Looking at https://blog.lesspass.com/lesspass-how-it-works-dde742dd18a4... - its implemented using PBKDF2 w/ 100,000 iterations with SHA-256. 100,000 iterations is nice as that is on the higher side for what I understand the normal number of iterations of PBKDF2 to be. However, PBKDF2 with SHA-256 is an ideal algorithm to brute force on a GPU. More modern password hashing schemes such as bcrypt, scrypt, or Argon2 impose a much more significant memory penalty which makes them much harder to brute force. But since its impossible to change how F() works without changing every users's password, this scheme will forever be stuck using PBKDF2 with SHA-256 and each year as new, more powerful hardware comes out, this scheme will continue to get weaker.
A thought experiment... which probably doesn't change the big picture... but it's interesting...
Suppose the initial implementation chose an ill-suited/fast/cheap hash (like MD5). The developer facepalms appropriately, changes course, and updates the implementation to support an expanded list of 4 hashes (1 old/weak/cheap hash and 3 new/strong/expensive hashes) - and you track the hash in the same way as the counter.
Fast-forward a bit. Mallory eavesdrops, learns an example password, and starts a brute-force attack for the master password. He doesn't know which hash to use, so he has to try all of them. On the surface, the choice of hash is just 1 or 2 bits of entropy... but the resource impact on Mallory is driven by the (in)efficiency of the new hash(es), so it has an outsized impact.

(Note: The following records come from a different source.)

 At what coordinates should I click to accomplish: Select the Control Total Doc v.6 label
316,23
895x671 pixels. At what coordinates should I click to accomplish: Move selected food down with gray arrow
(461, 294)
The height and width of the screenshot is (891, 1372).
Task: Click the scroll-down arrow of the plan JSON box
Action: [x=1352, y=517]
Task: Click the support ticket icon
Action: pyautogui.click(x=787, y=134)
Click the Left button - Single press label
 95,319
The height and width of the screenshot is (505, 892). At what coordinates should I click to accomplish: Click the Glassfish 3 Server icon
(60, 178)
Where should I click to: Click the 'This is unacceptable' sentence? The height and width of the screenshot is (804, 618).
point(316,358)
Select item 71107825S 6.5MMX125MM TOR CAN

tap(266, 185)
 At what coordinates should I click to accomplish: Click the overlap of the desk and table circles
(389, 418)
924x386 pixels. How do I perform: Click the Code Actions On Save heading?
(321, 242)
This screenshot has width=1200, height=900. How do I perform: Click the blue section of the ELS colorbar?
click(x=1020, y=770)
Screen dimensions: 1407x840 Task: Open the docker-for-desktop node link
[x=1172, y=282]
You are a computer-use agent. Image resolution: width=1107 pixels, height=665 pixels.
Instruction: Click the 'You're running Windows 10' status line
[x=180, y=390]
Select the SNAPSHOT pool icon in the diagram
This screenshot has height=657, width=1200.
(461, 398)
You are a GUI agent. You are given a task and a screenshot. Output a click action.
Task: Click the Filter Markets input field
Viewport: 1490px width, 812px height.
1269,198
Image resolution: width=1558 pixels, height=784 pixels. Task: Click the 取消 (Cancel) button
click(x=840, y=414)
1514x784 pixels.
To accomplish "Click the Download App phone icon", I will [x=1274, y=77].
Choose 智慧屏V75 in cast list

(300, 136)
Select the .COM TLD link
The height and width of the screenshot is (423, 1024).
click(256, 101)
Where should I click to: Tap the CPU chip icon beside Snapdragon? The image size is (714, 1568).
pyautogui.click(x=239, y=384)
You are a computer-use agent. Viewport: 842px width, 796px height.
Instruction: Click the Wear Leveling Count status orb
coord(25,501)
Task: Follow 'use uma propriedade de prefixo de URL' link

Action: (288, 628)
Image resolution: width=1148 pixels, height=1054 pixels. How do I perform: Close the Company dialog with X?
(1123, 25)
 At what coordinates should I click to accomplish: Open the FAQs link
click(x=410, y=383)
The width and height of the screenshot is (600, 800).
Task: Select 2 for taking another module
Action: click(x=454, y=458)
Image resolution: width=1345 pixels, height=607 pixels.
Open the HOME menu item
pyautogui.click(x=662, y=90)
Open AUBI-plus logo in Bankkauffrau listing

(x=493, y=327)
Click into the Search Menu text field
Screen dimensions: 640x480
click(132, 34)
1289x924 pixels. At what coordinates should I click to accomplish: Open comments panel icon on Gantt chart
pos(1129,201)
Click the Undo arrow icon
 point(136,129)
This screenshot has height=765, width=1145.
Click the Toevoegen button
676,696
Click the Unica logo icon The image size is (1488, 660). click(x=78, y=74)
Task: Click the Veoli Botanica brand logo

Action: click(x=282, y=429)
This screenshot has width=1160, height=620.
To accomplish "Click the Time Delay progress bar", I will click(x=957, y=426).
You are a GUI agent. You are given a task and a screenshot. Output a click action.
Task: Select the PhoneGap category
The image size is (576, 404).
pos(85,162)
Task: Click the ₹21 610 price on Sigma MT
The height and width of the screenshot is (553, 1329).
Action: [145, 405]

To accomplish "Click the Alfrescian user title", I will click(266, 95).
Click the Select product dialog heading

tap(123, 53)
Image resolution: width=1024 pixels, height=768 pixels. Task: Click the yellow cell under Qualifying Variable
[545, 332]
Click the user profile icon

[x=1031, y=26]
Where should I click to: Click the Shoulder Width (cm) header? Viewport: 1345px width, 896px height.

In anticipation of upcoming hardware, the developer issues annual updates with another (slower) hashing option (PBKDF2 w/100k iterations => 150k iterations => 200k iterations). This muddies the waters for new brute-force attacks. It's kind of a neat notion that the mere existence of a newer convention could retroactively raise the cost of a brute-force.
Alas, it's not real. Because we're not just concerned that Mallory is an eavesdroper listening to a random password - we're concerned that Mallory is a website-operator who takes user-registrations. In that case, he can simply log the time when the user or password was created -- and thereby rule-out future hashing conventinos.
In general, these types of utilities don't treat the state (counters, password rules, etc.) as a secret, so I wouldn't count on the hash type being secret either. The security of this type of scheme depends almost entirely on not being able to reverse a presumably known key derivation function such as scrypt.
This is true for passwords that are hashed and stored in some site's database. Someday computers with be powerful enough to easily break the hash currently stored with your bank account login.